In March, 1868, a prospectus appeared for a new kind of money-market scheme.  The Foreign & Colonial Government Trust would invest 1million British pounds [Lb]… in a selection of bonds.  For 85 Lb an investor could buy one of the 11,765 certificates giving an equal share.  The trust promised a 7% return…The trust was the brainchild of Phillip Rose, a lawyer and financial advisor to Benjamin Disraeli…Rose’s trust survives to this day, but asset management is now a far bigger business.  Over $100 trillion is held in pooled investments managed by professionals who charge a fee.

It is a business unlike any other.  Managers charge a fixed fee on the assets they manage, but customers ultimately bear the full costs of investments that sour.  Profit margins in the…business are high by the standards of other industries.  For all the talk of pressure on fees, typical operating margins are well over 30%.

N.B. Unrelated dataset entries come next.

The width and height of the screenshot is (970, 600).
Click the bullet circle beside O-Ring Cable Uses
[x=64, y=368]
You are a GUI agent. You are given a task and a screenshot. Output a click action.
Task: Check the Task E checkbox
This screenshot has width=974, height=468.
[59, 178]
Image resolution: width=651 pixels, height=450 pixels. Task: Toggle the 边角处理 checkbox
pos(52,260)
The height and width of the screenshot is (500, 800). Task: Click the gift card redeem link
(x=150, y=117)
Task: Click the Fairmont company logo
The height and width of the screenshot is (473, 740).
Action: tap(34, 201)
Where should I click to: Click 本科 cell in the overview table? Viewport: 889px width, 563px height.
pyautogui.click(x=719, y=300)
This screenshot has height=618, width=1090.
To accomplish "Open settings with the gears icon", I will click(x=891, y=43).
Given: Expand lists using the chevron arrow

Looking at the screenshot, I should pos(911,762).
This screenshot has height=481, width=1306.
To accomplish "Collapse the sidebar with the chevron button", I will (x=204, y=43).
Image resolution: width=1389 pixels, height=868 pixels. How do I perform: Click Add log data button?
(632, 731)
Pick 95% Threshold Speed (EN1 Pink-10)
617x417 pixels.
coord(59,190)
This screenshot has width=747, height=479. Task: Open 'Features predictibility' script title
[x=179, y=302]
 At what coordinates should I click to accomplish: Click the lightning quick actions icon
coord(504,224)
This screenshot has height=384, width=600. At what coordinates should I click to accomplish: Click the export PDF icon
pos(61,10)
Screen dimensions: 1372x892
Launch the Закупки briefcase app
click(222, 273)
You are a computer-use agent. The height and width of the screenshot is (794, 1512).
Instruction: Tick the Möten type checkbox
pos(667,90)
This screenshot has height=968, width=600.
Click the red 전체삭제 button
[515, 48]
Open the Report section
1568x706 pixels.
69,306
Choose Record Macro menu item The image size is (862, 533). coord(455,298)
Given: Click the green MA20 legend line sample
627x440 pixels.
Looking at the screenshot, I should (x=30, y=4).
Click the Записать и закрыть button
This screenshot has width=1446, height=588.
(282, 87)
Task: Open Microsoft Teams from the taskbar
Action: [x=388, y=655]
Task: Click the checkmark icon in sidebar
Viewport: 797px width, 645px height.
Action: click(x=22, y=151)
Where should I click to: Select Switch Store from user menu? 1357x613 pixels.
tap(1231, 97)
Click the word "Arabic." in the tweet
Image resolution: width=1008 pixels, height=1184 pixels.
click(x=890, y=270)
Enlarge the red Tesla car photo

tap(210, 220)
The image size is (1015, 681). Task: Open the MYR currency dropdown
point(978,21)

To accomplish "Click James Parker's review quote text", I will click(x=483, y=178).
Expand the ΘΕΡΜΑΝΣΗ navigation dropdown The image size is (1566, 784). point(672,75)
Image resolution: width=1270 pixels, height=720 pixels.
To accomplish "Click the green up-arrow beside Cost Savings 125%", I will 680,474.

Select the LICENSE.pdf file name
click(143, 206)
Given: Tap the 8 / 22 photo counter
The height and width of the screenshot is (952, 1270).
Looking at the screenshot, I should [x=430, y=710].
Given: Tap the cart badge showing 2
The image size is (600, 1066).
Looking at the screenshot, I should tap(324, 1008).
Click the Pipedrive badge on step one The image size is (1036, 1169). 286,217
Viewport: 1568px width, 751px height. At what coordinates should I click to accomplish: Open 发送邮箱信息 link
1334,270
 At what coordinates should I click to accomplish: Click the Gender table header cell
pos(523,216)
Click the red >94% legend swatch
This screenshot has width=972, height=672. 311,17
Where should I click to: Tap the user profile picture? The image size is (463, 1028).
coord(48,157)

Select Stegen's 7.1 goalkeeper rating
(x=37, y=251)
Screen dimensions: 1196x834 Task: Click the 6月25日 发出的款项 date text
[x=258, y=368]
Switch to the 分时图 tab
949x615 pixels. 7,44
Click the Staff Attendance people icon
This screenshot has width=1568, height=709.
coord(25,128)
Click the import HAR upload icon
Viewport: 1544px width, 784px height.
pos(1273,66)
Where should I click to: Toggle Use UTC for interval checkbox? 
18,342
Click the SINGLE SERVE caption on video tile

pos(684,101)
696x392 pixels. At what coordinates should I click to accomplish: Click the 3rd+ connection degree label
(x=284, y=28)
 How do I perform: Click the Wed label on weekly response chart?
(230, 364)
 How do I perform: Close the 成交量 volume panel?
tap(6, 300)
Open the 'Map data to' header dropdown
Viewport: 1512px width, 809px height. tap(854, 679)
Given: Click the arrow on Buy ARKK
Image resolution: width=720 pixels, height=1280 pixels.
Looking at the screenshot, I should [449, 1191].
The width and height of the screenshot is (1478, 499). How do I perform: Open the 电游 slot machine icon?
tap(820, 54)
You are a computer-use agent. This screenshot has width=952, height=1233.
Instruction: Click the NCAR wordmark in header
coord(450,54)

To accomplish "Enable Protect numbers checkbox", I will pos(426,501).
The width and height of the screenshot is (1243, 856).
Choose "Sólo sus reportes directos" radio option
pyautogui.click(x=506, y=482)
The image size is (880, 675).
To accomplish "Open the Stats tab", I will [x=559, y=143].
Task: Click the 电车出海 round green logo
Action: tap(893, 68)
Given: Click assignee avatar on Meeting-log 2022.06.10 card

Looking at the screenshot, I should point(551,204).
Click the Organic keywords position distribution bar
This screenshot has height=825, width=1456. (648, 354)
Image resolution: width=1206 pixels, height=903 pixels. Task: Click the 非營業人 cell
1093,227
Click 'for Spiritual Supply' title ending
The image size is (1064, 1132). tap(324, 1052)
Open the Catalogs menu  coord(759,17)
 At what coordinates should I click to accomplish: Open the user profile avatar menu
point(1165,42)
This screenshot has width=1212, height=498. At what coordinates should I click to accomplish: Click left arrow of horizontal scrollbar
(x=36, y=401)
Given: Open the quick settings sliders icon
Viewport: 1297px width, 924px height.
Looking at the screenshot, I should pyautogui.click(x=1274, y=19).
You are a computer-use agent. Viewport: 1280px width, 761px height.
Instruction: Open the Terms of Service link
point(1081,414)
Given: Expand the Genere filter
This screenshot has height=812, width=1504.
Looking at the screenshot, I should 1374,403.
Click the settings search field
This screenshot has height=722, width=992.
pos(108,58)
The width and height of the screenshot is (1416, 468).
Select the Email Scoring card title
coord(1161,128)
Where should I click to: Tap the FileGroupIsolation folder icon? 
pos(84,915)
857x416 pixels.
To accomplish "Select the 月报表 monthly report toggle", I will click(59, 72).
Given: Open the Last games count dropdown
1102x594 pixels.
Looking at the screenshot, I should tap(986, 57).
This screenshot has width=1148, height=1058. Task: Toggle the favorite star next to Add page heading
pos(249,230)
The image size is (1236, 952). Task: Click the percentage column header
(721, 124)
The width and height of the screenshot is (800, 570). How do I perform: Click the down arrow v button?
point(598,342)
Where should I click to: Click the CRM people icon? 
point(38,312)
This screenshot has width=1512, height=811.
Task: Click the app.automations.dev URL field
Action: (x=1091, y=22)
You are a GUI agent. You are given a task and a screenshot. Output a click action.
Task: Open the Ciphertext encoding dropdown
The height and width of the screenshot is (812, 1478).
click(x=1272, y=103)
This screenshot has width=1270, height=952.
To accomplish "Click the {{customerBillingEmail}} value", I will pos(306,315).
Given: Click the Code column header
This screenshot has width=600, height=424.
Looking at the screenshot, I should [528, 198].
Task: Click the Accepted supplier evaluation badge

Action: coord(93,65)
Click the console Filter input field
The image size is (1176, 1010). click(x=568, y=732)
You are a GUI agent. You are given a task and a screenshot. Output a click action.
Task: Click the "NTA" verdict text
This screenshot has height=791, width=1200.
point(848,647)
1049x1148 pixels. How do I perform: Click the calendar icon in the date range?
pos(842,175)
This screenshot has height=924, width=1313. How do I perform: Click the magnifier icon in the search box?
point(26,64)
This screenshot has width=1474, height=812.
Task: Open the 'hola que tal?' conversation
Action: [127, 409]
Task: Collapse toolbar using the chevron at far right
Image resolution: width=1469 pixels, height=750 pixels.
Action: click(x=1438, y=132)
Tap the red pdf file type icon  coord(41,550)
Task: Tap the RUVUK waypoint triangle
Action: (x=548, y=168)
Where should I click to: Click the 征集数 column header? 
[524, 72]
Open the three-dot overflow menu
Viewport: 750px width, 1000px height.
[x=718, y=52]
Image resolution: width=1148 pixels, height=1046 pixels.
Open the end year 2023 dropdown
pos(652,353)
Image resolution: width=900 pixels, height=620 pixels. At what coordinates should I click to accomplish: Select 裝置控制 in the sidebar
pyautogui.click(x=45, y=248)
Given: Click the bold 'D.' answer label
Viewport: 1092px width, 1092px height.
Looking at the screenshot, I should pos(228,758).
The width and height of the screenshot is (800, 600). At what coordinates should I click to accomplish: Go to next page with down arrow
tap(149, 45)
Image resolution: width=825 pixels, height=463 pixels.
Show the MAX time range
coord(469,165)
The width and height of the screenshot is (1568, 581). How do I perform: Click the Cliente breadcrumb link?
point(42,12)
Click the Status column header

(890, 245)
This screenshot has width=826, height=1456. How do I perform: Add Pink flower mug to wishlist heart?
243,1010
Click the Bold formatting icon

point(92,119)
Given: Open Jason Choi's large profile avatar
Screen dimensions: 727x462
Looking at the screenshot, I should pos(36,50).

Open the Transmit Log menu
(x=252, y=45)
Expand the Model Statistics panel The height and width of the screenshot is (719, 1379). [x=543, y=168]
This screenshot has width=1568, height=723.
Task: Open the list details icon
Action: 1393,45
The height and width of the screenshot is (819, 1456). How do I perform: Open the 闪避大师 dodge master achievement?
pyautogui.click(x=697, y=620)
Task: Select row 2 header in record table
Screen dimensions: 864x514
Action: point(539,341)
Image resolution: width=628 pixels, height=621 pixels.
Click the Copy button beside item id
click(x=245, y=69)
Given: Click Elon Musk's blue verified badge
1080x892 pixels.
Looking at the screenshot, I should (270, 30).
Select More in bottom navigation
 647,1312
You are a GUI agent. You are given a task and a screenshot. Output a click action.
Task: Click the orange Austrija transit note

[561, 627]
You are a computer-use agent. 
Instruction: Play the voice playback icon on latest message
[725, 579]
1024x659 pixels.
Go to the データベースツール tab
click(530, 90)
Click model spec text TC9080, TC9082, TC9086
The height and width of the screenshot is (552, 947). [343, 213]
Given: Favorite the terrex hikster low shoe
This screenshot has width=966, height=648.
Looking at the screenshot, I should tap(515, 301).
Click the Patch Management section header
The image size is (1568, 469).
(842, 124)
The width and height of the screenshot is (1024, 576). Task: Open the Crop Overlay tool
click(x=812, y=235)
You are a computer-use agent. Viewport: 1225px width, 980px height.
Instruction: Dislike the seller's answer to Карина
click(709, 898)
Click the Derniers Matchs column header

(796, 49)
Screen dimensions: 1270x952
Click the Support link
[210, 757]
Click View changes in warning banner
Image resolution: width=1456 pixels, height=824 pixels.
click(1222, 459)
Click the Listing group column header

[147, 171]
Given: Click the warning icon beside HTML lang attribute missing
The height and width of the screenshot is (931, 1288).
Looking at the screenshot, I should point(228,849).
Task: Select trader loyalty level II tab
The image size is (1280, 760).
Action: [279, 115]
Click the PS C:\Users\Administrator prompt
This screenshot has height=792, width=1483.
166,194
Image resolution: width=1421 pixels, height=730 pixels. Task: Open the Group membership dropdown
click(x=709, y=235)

In many industries, firms avoid price competition by offering a product distinct from rivals—or, at least, that appears distinctive.  Breakfast cereal is mostly grain and sugar, but makers offer a proliferation of brand names, with subtle variations on a theme.  Asset management is not so different.  Firms compete in marketing, in dreaming up new products and, above all, on their skill in selecting securities that will rise in value.”

Smartt comment:  As always, past results are no guarantee of future performance.  The long term winning strategy is to diversify widely and use very low cost mutual funds.